Рисовал не он, а вот тот человек с взглядом, полным ненависти к подсудимому, сидящий во втором ряду на краю скамьи. Это он, по нашей скромной просьбе, изобразил там кое-что. Небольшую картину в двух цветах, стандартную, исполненную по трафарету. На картине черный крест разрубает светло-красного младенца, у которого из разрубленной части сочится розовая кровь и вываливаются розовые органы. Издали и не поймешь, что это. Пятно и только.
Сколько детей погибло от пыток, из-за этого пятна? Миллионы. Сколько было зачеркнуто? Тысячи. Для чего? Один Барин знает для чего.
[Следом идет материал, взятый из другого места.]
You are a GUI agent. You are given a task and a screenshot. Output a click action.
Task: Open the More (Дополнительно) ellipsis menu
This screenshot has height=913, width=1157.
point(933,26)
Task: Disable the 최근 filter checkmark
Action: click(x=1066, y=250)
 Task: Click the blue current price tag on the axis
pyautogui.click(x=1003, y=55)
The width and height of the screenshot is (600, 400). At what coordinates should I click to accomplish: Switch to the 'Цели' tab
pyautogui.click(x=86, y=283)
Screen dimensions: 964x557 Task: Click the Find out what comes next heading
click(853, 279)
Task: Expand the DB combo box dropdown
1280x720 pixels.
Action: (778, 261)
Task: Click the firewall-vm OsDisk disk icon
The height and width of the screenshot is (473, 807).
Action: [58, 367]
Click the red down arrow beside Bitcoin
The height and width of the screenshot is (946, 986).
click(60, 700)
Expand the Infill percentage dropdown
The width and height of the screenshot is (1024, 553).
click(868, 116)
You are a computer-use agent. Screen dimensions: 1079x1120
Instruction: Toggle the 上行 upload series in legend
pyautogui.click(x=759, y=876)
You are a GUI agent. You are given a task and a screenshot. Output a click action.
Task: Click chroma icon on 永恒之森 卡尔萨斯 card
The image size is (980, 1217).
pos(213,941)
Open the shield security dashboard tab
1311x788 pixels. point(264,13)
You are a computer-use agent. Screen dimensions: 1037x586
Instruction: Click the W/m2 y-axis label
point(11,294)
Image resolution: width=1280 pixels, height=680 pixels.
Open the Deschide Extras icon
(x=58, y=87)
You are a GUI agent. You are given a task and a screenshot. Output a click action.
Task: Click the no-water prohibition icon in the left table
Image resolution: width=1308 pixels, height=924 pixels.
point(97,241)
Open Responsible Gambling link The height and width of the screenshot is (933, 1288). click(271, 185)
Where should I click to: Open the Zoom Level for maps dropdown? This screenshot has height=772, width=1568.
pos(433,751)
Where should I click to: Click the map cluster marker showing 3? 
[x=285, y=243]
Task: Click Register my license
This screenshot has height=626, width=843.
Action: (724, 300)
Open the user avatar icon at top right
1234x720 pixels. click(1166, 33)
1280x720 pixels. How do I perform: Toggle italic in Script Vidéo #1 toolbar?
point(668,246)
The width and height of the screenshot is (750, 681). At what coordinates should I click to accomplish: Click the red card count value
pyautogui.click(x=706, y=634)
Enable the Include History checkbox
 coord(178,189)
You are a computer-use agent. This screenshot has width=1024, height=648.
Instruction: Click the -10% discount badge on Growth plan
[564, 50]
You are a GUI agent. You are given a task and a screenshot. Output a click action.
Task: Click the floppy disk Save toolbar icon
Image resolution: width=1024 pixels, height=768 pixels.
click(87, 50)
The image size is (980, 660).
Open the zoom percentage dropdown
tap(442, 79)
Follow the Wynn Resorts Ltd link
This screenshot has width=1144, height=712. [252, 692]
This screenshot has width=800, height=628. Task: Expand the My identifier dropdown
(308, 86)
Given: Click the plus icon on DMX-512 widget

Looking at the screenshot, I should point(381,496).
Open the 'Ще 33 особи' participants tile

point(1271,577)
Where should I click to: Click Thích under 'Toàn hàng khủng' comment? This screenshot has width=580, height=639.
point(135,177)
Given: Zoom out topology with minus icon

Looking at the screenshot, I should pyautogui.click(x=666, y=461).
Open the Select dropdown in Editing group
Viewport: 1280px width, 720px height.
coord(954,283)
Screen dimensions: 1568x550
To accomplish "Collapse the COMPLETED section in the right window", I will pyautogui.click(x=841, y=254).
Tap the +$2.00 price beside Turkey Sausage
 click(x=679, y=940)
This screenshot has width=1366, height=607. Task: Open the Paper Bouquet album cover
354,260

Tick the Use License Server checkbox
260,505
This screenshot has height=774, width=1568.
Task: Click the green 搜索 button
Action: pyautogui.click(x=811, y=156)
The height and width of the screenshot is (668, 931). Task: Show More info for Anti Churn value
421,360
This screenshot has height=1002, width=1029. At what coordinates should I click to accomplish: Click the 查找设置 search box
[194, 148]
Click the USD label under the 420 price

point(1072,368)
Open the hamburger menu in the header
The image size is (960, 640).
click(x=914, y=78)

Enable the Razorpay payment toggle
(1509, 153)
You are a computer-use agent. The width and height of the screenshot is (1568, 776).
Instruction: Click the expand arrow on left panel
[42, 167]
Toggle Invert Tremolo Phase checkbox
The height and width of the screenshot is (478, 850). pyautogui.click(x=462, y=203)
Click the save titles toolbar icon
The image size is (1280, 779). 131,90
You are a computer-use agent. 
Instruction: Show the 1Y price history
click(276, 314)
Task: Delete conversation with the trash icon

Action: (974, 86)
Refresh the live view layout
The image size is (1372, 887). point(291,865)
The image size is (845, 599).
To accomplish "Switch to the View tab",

Должно быть, с яростью преследовалась та же цель, что родилась в умах ультраправых крестиан во время Великой Консервации и сподвигнула их начать чистки. "Крест, крест, крест! Крест, крест, крест!", крики раздаются повсюду, крики вездесущи, заставляют людей бояться. Они проникают сквозь стену ночью, и кажется, что ты сам во сне кричишь: "Крест, крест, крест!"
Ты веришь в Крест, ты молишься Барину? Ты любишь стальные щипцы, шипы и лезвия? Ты дрожишь при виде Храма Креста? Ты хочешь смерти, ты и есть я? Крест (нет...), крест (нет!), крест (НЕТ!!!). О, да. И главная задача - смерть, чтоб трупы смешались с песком и загнили, чтоб цветы распустились там, где сейчас лицо.
Дети? Кому они к черту нужны? Кто-то верит в рай на земле? Там их нет, там одни старики, дряхлые и еще помнящие, как двухголовый пес еще был двухголовою птицею Феникс.
Вера? Что за бред, что за скука? Есть Крест, чтоб прикрыть твою душу и протекающий из нее свет, и есть Круг, чтоб надеть на шею цепи испуга.
И я, такой мерзкий, покрытый жиром упругим, сотрясаю головой и выдавливаю в рупор своего гнилого рта: "Убрать!" Когда мальчика голова исчезает в отверстии, я, привстав, посылаю вдогонку плевок. Он шлепается на голову испуганного ребенка, а зал срывается на такие громкие аплодисменты, что лопаются перепонки. Благодарю, спасибо. Ухожу, тяжело дыша и качаясь. Скоро ужин, затем чья-то смерть от отчаяния. Клеймо креста на лбу исчезло, растворилось, как и мои прегрешения перед самим собой из детства.
Круг замкнулся вновь, составив судьбы миллионов в готовую к вычеркиванию линию.
Хотел сказать. Та женщина... Это не Большой Брат, это моя сестра.